> _How to complete this task_:
Repeat each entry in the data, exactly.

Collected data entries
☆ ☆ ☆ ☆ ☆
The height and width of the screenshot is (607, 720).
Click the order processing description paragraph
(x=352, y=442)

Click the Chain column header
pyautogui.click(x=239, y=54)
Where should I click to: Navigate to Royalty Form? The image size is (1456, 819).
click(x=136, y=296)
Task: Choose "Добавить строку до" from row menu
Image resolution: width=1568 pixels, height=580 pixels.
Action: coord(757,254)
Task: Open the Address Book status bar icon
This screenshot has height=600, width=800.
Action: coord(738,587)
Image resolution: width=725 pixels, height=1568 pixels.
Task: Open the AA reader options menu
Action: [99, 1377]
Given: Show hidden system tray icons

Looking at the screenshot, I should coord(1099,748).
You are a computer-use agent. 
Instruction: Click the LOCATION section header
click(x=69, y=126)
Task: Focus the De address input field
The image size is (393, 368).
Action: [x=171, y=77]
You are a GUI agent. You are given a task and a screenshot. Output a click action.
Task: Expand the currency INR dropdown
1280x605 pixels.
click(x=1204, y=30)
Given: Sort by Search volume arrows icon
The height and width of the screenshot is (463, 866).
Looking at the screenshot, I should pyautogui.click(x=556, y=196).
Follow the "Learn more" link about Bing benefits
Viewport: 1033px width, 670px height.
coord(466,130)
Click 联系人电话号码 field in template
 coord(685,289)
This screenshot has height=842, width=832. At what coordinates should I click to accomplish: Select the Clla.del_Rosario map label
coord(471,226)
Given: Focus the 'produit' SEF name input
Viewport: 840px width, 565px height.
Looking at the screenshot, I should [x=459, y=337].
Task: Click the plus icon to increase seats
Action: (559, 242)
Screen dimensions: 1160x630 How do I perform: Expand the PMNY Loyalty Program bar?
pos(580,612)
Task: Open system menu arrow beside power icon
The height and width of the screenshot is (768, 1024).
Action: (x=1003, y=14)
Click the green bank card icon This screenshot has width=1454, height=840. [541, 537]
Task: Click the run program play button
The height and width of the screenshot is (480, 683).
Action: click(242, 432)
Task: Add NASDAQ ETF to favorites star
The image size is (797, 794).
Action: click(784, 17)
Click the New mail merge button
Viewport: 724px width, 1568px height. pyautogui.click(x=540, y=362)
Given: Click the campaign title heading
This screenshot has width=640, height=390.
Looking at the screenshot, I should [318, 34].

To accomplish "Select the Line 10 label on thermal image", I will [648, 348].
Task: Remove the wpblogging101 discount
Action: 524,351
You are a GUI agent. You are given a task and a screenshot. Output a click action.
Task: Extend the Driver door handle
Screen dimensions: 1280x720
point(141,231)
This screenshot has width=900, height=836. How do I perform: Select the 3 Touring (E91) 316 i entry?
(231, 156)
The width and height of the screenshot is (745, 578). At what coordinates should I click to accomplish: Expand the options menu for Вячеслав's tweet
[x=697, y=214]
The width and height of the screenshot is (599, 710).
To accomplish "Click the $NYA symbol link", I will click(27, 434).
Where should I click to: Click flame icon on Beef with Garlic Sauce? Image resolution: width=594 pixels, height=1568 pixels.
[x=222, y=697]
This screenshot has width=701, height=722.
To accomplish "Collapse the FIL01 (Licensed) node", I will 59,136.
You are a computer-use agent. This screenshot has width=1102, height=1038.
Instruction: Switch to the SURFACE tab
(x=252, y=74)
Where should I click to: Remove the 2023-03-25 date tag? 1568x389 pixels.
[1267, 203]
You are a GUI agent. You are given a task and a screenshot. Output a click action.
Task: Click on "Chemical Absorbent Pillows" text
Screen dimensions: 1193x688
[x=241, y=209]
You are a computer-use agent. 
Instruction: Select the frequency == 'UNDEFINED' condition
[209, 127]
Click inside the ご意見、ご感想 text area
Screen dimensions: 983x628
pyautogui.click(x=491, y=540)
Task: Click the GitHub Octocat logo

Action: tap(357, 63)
☆ ☆ ☆ ☆ ☆
> _Expected answer_:
The height and width of the screenshot is (607, 720).
Click the order processing description paragraph
(x=352, y=442)

Click the Chain column header
pyautogui.click(x=239, y=54)
Where should I click to: Navigate to Royalty Form? The image size is (1456, 819).
click(x=136, y=296)
Task: Choose "Добавить строку до" from row menu
Image resolution: width=1568 pixels, height=580 pixels.
Action: coord(757,254)
Task: Open the Address Book status bar icon
This screenshot has height=600, width=800.
Action: coord(738,587)
Image resolution: width=725 pixels, height=1568 pixels.
Task: Open the AA reader options menu
Action: [99, 1377]
Given: Show hidden system tray icons

Looking at the screenshot, I should coord(1099,748).
You are a computer-use agent. 
Instruction: Click the LOCATION section header
click(x=69, y=126)
Task: Focus the De address input field
The image size is (393, 368).
Action: [x=171, y=77]
You are a GUI agent. You are given a task and a screenshot. Output a click action.
Task: Expand the currency INR dropdown
1280x605 pixels.
click(x=1204, y=30)
Given: Sort by Search volume arrows icon
The height and width of the screenshot is (463, 866).
Looking at the screenshot, I should pyautogui.click(x=556, y=196).
Follow the "Learn more" link about Bing benefits
Viewport: 1033px width, 670px height.
coord(466,130)
Click 联系人电话号码 field in template
 coord(685,289)
This screenshot has height=842, width=832. At what coordinates should I click to accomplish: Select the Clla.del_Rosario map label
coord(471,226)
Given: Focus the 'produit' SEF name input
Viewport: 840px width, 565px height.
Looking at the screenshot, I should [x=459, y=337].
Task: Click the plus icon to increase seats
Action: (559, 242)
Screen dimensions: 1160x630 How do I perform: Expand the PMNY Loyalty Program bar?
pos(580,612)
Task: Open system menu arrow beside power icon
The height and width of the screenshot is (768, 1024).
Action: (x=1003, y=14)
Click the green bank card icon This screenshot has width=1454, height=840. [541, 537]
Task: Click the run program play button
The height and width of the screenshot is (480, 683).
Action: click(242, 432)
Task: Add NASDAQ ETF to favorites star
The image size is (797, 794).
Action: click(784, 17)
Click the New mail merge button
Viewport: 724px width, 1568px height. pyautogui.click(x=540, y=362)
Given: Click the campaign title heading
This screenshot has width=640, height=390.
Looking at the screenshot, I should [318, 34].

To accomplish "Select the Line 10 label on thermal image", I will [648, 348].
Task: Remove the wpblogging101 discount
Action: 524,351
You are a GUI agent. You are given a task and a screenshot. Output a click action.
Task: Extend the Driver door handle
Screen dimensions: 1280x720
point(141,231)
This screenshot has width=900, height=836. How do I perform: Select the 3 Touring (E91) 316 i entry?
(231, 156)
The width and height of the screenshot is (745, 578). At what coordinates should I click to accomplish: Expand the options menu for Вячеслав's tweet
[x=697, y=214]
The width and height of the screenshot is (599, 710).
To accomplish "Click the $NYA symbol link", I will click(27, 434).
Where should I click to: Click flame icon on Beef with Garlic Sauce? Image resolution: width=594 pixels, height=1568 pixels.
[x=222, y=697]
This screenshot has width=701, height=722.
To accomplish "Collapse the FIL01 (Licensed) node", I will 59,136.
You are a computer-use agent. This screenshot has width=1102, height=1038.
Instruction: Switch to the SURFACE tab
(x=252, y=74)
Where should I click to: Remove the 2023-03-25 date tag? 1568x389 pixels.
[1267, 203]
You are a GUI agent. You are given a task and a screenshot. Output a click action.
Task: Click on "Chemical Absorbent Pillows" text
Screen dimensions: 1193x688
[x=241, y=209]
You are a computer-use agent. 
Instruction: Select the frequency == 'UNDEFINED' condition
[209, 127]
Click inside the ご意見、ご感想 text area
Screen dimensions: 983x628
pyautogui.click(x=491, y=540)
Task: Click the GitHub Octocat logo

Action: tap(357, 63)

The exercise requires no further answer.